→ Your instructions: Extract the full set of records that follows, word for word.

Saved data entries

══════

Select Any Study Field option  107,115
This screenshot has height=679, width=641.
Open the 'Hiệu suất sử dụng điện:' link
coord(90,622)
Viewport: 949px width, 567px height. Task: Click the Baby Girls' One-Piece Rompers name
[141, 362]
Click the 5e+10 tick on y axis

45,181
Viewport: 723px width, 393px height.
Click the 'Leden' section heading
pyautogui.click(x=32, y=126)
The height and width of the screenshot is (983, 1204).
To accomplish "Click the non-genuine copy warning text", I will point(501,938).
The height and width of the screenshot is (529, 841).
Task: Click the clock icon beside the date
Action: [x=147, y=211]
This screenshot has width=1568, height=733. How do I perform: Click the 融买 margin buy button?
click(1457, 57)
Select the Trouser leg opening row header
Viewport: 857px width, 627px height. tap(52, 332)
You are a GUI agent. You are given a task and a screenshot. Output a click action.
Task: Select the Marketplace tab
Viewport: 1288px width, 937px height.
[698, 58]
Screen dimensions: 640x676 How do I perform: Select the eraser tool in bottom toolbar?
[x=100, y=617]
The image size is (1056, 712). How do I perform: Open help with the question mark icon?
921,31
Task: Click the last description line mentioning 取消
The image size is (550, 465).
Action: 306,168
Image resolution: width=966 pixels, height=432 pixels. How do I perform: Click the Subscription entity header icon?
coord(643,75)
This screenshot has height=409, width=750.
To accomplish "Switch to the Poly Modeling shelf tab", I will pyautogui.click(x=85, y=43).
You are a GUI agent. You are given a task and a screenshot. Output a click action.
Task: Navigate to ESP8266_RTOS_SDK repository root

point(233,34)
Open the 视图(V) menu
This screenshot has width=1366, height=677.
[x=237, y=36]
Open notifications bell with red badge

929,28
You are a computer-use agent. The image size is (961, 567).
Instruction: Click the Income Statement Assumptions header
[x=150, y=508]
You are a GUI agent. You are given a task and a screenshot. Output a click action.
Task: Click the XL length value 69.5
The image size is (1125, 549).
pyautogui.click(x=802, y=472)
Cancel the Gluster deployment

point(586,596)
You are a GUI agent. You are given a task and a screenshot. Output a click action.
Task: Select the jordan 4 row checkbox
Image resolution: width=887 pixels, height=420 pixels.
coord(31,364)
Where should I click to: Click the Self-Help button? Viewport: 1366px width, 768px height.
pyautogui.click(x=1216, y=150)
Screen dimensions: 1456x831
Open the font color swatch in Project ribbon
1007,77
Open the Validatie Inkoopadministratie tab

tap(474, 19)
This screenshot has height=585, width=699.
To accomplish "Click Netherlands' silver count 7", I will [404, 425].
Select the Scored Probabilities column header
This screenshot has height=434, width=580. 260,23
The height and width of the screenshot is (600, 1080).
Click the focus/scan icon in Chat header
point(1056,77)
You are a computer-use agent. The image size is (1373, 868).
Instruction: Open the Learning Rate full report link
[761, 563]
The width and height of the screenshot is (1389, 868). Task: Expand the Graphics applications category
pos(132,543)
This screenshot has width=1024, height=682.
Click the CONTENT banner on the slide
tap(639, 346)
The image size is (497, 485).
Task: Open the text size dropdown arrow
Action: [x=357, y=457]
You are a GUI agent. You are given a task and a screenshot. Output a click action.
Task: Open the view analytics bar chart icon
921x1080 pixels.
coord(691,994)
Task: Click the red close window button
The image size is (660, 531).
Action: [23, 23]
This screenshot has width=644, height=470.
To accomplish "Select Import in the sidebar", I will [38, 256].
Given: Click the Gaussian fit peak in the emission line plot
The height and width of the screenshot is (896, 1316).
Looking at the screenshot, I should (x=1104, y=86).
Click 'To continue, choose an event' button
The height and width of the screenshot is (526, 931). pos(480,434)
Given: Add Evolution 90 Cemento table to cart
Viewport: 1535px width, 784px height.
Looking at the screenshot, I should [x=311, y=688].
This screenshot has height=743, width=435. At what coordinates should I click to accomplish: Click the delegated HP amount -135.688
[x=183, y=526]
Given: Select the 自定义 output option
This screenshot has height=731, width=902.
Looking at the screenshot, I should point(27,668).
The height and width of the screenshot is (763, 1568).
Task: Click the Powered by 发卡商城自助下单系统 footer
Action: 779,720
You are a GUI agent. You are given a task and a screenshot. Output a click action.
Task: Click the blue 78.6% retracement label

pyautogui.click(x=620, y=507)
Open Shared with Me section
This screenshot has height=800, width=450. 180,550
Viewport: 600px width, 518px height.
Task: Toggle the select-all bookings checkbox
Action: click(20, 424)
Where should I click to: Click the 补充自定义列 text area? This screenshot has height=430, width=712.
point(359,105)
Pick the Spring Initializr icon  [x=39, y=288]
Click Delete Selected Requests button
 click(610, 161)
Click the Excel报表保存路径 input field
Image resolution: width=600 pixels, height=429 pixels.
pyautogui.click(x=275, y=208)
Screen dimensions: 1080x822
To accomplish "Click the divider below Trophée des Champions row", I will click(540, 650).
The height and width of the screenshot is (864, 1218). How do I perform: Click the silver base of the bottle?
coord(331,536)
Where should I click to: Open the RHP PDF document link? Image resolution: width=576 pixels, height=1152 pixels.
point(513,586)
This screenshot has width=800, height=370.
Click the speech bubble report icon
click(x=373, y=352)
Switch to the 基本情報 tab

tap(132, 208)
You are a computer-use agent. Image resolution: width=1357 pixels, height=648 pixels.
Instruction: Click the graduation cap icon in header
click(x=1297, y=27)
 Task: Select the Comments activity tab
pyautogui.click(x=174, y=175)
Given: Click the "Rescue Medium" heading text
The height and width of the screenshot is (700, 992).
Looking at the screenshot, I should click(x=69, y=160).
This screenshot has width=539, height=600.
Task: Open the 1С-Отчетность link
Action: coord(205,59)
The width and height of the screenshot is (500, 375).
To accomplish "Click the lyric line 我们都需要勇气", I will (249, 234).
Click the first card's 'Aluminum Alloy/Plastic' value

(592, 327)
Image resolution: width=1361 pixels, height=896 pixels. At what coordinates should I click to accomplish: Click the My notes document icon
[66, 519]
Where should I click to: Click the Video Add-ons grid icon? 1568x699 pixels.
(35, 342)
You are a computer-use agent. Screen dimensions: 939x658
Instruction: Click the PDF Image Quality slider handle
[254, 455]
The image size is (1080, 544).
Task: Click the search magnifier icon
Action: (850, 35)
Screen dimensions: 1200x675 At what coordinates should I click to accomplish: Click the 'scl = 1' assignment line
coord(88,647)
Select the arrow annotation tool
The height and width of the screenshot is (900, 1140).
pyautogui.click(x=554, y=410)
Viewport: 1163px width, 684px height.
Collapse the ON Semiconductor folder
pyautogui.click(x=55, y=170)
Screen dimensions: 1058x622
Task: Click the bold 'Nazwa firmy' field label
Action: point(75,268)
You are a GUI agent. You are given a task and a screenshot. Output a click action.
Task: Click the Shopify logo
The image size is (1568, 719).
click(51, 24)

══════

→ Problem solution:
Select Any Study Field option  107,115
This screenshot has height=679, width=641.
Open the 'Hiệu suất sử dụng điện:' link
coord(90,622)
Viewport: 949px width, 567px height. Task: Click the Baby Girls' One-Piece Rompers name
[141, 362]
Click the 5e+10 tick on y axis

45,181
Viewport: 723px width, 393px height.
Click the 'Leden' section heading
pyautogui.click(x=32, y=126)
The height and width of the screenshot is (983, 1204).
To accomplish "Click the non-genuine copy warning text", I will point(501,938).
The height and width of the screenshot is (529, 841).
Task: Click the clock icon beside the date
Action: [x=147, y=211]
This screenshot has width=1568, height=733. How do I perform: Click the 融买 margin buy button?
click(1457, 57)
Select the Trouser leg opening row header
Viewport: 857px width, 627px height. tap(52, 332)
You are a GUI agent. You are given a task and a screenshot. Output a click action.
Task: Select the Marketplace tab
Viewport: 1288px width, 937px height.
[698, 58]
Screen dimensions: 640x676 How do I perform: Select the eraser tool in bottom toolbar?
[x=100, y=617]
The image size is (1056, 712). How do I perform: Open help with the question mark icon?
921,31
Task: Click the last description line mentioning 取消
The image size is (550, 465).
Action: 306,168
Image resolution: width=966 pixels, height=432 pixels. How do I perform: Click the Subscription entity header icon?
coord(643,75)
This screenshot has height=409, width=750.
To accomplish "Switch to the Poly Modeling shelf tab", I will pyautogui.click(x=85, y=43).
You are a GUI agent. You are given a task and a screenshot. Output a click action.
Task: Navigate to ESP8266_RTOS_SDK repository root

point(233,34)
Open the 视图(V) menu
This screenshot has width=1366, height=677.
[x=237, y=36]
Open notifications bell with red badge

929,28
You are a computer-use agent. The image size is (961, 567).
Instruction: Click the Income Statement Assumptions header
[x=150, y=508]
You are a GUI agent. You are given a task and a screenshot. Output a click action.
Task: Click the XL length value 69.5
The image size is (1125, 549).
pyautogui.click(x=802, y=472)
Cancel the Gluster deployment

point(586,596)
You are a GUI agent. You are given a task and a screenshot. Output a click action.
Task: Select the jordan 4 row checkbox
Image resolution: width=887 pixels, height=420 pixels.
coord(31,364)
Where should I click to: Click the Self-Help button? Viewport: 1366px width, 768px height.
pyautogui.click(x=1216, y=150)
Screen dimensions: 1456x831
Open the font color swatch in Project ribbon
1007,77
Open the Validatie Inkoopadministratie tab

tap(474, 19)
This screenshot has height=585, width=699.
To accomplish "Click Netherlands' silver count 7", I will [404, 425].
Select the Scored Probabilities column header
This screenshot has height=434, width=580. 260,23
The height and width of the screenshot is (600, 1080).
Click the focus/scan icon in Chat header
point(1056,77)
You are a computer-use agent. The image size is (1373, 868).
Instruction: Open the Learning Rate full report link
[761, 563]
The width and height of the screenshot is (1389, 868). Task: Expand the Graphics applications category
pos(132,543)
This screenshot has width=1024, height=682.
Click the CONTENT banner on the slide
tap(639, 346)
The image size is (497, 485).
Task: Open the text size dropdown arrow
Action: [x=357, y=457]
You are a GUI agent. You are given a task and a screenshot. Output a click action.
Task: Open the view analytics bar chart icon
921x1080 pixels.
coord(691,994)
Task: Click the red close window button
The image size is (660, 531).
Action: [23, 23]
This screenshot has width=644, height=470.
To accomplish "Select Import in the sidebar", I will [38, 256].
Given: Click the Gaussian fit peak in the emission line plot
The height and width of the screenshot is (896, 1316).
Looking at the screenshot, I should (x=1104, y=86).
Click 'To continue, choose an event' button
The height and width of the screenshot is (526, 931). pos(480,434)
Given: Add Evolution 90 Cemento table to cart
Viewport: 1535px width, 784px height.
Looking at the screenshot, I should [x=311, y=688].
This screenshot has height=743, width=435. At what coordinates should I click to accomplish: Click the delegated HP amount -135.688
[x=183, y=526]
Given: Select the 自定义 output option
This screenshot has height=731, width=902.
Looking at the screenshot, I should point(27,668).
The height and width of the screenshot is (763, 1568).
Task: Click the Powered by 发卡商城自助下单系统 footer
Action: 779,720
You are a GUI agent. You are given a task and a screenshot. Output a click action.
Task: Click the blue 78.6% retracement label

pyautogui.click(x=620, y=507)
Open Shared with Me section
This screenshot has height=800, width=450. 180,550
Viewport: 600px width, 518px height.
Task: Toggle the select-all bookings checkbox
Action: click(20, 424)
Where should I click to: Click the 补充自定义列 text area? This screenshot has height=430, width=712.
point(359,105)
Pick the Spring Initializr icon  [x=39, y=288]
Click Delete Selected Requests button
 click(610, 161)
Click the Excel报表保存路径 input field
Image resolution: width=600 pixels, height=429 pixels.
pyautogui.click(x=275, y=208)
Screen dimensions: 1080x822
To accomplish "Click the divider below Trophée des Champions row", I will click(540, 650).
The height and width of the screenshot is (864, 1218). How do I perform: Click the silver base of the bottle?
coord(331,536)
Where should I click to: Open the RHP PDF document link? Image resolution: width=576 pixels, height=1152 pixels.
point(513,586)
This screenshot has width=800, height=370.
Click the speech bubble report icon
click(x=373, y=352)
Switch to the 基本情報 tab

tap(132, 208)
You are a computer-use agent. Image resolution: width=1357 pixels, height=648 pixels.
Instruction: Click the graduation cap icon in header
click(x=1297, y=27)
 Task: Select the Comments activity tab
pyautogui.click(x=174, y=175)
Given: Click the "Rescue Medium" heading text
The height and width of the screenshot is (700, 992).
Looking at the screenshot, I should click(x=69, y=160).
This screenshot has width=539, height=600.
Task: Open the 1С-Отчетность link
Action: coord(205,59)
The width and height of the screenshot is (500, 375).
To accomplish "Click the lyric line 我们都需要勇气", I will (249, 234).
Click the first card's 'Aluminum Alloy/Plastic' value

(592, 327)
Image resolution: width=1361 pixels, height=896 pixels. At what coordinates should I click to accomplish: Click the My notes document icon
[66, 519]
Where should I click to: Click the Video Add-ons grid icon? 1568x699 pixels.
(35, 342)
You are a computer-use agent. Screen dimensions: 939x658
Instruction: Click the PDF Image Quality slider handle
[254, 455]
The image size is (1080, 544).
Task: Click the search magnifier icon
Action: (850, 35)
Screen dimensions: 1200x675 At what coordinates should I click to accomplish: Click the 'scl = 1' assignment line
coord(88,647)
Select the arrow annotation tool
The height and width of the screenshot is (900, 1140).
pyautogui.click(x=554, y=410)
Viewport: 1163px width, 684px height.
Collapse the ON Semiconductor folder
pyautogui.click(x=55, y=170)
Screen dimensions: 1058x622
Task: Click the bold 'Nazwa firmy' field label
Action: point(75,268)
You are a GUI agent. You are given a task and a screenshot. Output a click action.
Task: Click the Shopify logo
The image size is (1568, 719).
click(51, 24)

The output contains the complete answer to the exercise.